[Extracted data entries]
┌────────
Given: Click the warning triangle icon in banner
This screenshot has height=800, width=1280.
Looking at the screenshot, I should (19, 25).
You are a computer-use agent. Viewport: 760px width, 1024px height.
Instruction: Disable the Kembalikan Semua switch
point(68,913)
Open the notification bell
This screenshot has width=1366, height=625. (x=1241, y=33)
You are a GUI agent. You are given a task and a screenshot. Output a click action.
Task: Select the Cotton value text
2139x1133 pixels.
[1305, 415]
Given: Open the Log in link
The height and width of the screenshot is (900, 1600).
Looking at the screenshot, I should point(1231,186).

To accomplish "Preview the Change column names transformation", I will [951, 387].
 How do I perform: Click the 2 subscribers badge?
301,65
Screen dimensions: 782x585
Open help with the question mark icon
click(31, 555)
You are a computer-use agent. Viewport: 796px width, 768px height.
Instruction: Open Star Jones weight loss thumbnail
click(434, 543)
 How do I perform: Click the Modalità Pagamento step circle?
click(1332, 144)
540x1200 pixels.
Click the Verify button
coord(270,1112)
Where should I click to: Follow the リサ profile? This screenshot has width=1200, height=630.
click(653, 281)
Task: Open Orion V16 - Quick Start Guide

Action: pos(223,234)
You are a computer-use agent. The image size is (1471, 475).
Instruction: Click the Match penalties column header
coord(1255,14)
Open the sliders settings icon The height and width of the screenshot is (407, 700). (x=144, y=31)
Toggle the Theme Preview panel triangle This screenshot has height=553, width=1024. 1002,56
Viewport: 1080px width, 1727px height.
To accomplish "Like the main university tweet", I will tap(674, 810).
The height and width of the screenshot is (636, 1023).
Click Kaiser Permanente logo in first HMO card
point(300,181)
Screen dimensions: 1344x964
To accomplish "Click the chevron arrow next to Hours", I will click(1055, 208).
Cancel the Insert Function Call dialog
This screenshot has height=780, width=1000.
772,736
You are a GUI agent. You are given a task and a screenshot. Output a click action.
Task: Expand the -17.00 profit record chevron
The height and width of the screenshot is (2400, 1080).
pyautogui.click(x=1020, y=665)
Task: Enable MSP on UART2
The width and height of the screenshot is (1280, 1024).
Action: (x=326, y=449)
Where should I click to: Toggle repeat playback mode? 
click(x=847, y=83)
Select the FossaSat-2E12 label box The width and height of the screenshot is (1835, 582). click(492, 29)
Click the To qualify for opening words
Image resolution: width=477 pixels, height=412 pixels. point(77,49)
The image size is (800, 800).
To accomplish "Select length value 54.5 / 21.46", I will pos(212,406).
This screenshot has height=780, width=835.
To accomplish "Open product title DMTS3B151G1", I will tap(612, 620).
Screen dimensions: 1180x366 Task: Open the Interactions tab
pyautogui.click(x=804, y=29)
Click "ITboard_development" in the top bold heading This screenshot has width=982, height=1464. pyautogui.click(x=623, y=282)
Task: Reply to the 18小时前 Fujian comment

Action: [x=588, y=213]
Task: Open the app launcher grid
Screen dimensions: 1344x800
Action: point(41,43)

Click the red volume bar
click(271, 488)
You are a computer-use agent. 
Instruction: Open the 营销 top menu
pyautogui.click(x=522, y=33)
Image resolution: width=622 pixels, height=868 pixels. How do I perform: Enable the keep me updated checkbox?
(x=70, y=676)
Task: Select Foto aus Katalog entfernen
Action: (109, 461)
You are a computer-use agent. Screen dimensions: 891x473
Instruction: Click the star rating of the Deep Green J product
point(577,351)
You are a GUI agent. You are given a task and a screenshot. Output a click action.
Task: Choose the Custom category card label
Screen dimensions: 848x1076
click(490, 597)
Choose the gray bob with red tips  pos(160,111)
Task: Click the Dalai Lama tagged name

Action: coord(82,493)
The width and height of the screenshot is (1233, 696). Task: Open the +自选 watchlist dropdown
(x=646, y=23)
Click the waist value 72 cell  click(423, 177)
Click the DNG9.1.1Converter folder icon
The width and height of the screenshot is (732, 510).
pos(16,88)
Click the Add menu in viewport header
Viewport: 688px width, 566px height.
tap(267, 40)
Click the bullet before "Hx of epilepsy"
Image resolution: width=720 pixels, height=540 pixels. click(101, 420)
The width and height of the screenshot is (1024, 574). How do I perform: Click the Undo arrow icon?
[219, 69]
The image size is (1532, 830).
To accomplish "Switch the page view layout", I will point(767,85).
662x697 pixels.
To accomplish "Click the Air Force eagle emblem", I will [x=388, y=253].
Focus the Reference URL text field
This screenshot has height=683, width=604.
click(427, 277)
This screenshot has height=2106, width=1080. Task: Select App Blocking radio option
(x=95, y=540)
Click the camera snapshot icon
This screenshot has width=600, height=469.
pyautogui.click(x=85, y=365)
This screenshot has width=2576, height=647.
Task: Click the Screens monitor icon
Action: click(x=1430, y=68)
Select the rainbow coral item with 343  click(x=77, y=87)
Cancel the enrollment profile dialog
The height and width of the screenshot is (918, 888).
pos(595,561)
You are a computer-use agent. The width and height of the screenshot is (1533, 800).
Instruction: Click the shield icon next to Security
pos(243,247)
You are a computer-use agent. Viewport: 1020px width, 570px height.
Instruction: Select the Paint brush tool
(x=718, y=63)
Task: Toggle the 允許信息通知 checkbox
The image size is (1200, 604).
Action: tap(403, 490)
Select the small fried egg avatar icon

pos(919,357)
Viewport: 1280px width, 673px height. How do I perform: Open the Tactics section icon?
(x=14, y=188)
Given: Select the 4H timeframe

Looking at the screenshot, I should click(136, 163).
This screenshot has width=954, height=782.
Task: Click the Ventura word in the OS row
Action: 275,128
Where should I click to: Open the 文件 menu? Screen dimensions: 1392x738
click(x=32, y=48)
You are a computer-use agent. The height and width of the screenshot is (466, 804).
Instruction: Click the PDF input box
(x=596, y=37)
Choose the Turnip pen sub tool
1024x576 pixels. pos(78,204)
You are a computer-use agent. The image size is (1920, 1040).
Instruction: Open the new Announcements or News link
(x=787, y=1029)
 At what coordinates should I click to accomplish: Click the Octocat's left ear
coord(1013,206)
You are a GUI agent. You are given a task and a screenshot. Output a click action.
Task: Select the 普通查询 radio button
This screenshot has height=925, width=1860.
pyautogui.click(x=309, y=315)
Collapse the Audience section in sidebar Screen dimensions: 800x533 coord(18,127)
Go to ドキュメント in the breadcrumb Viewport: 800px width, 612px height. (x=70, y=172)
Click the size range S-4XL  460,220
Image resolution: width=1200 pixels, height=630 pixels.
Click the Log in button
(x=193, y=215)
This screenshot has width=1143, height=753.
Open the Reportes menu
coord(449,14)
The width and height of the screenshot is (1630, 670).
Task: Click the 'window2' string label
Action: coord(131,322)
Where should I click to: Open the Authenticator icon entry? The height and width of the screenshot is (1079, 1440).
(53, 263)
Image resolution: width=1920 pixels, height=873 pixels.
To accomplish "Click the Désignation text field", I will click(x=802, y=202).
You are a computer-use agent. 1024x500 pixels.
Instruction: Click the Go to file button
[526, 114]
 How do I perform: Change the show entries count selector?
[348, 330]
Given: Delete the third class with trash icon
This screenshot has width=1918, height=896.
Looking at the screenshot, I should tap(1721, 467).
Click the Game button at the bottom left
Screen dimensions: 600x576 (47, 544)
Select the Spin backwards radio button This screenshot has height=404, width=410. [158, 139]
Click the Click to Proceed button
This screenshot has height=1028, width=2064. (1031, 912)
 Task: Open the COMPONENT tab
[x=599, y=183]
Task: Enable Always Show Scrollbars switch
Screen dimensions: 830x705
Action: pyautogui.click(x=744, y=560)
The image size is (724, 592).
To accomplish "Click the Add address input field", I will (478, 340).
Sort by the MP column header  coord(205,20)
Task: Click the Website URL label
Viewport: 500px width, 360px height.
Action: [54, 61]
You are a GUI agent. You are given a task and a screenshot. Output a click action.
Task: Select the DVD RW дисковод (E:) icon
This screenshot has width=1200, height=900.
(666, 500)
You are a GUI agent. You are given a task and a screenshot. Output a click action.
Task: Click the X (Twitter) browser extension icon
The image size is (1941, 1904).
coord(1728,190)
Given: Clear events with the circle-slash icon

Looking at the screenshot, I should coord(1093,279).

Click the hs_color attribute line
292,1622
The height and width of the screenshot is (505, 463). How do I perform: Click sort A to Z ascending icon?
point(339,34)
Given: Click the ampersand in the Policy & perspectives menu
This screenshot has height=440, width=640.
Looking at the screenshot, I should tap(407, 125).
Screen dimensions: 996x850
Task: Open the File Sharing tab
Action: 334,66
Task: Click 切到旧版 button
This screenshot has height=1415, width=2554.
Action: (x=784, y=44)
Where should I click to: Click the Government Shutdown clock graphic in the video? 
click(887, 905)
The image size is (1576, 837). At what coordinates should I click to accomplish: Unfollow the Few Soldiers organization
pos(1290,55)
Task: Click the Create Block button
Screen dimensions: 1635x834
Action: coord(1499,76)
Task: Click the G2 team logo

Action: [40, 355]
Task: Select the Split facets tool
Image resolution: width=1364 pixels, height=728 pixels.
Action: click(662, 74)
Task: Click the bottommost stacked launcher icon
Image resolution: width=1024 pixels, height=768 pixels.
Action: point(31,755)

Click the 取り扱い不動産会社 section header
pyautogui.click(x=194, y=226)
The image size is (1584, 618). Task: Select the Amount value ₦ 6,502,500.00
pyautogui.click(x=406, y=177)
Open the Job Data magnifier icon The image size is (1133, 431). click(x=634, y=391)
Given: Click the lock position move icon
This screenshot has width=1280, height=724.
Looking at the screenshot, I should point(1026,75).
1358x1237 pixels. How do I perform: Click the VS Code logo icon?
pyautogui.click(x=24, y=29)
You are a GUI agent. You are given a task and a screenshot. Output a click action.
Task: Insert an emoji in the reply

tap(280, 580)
└────────
** Work request **
Show the lines above with "chevron".

** Task result **
To accomplish "Click the chevron arrow next to Hours", I will click(1055, 208).
Task: Expand the -17.00 profit record chevron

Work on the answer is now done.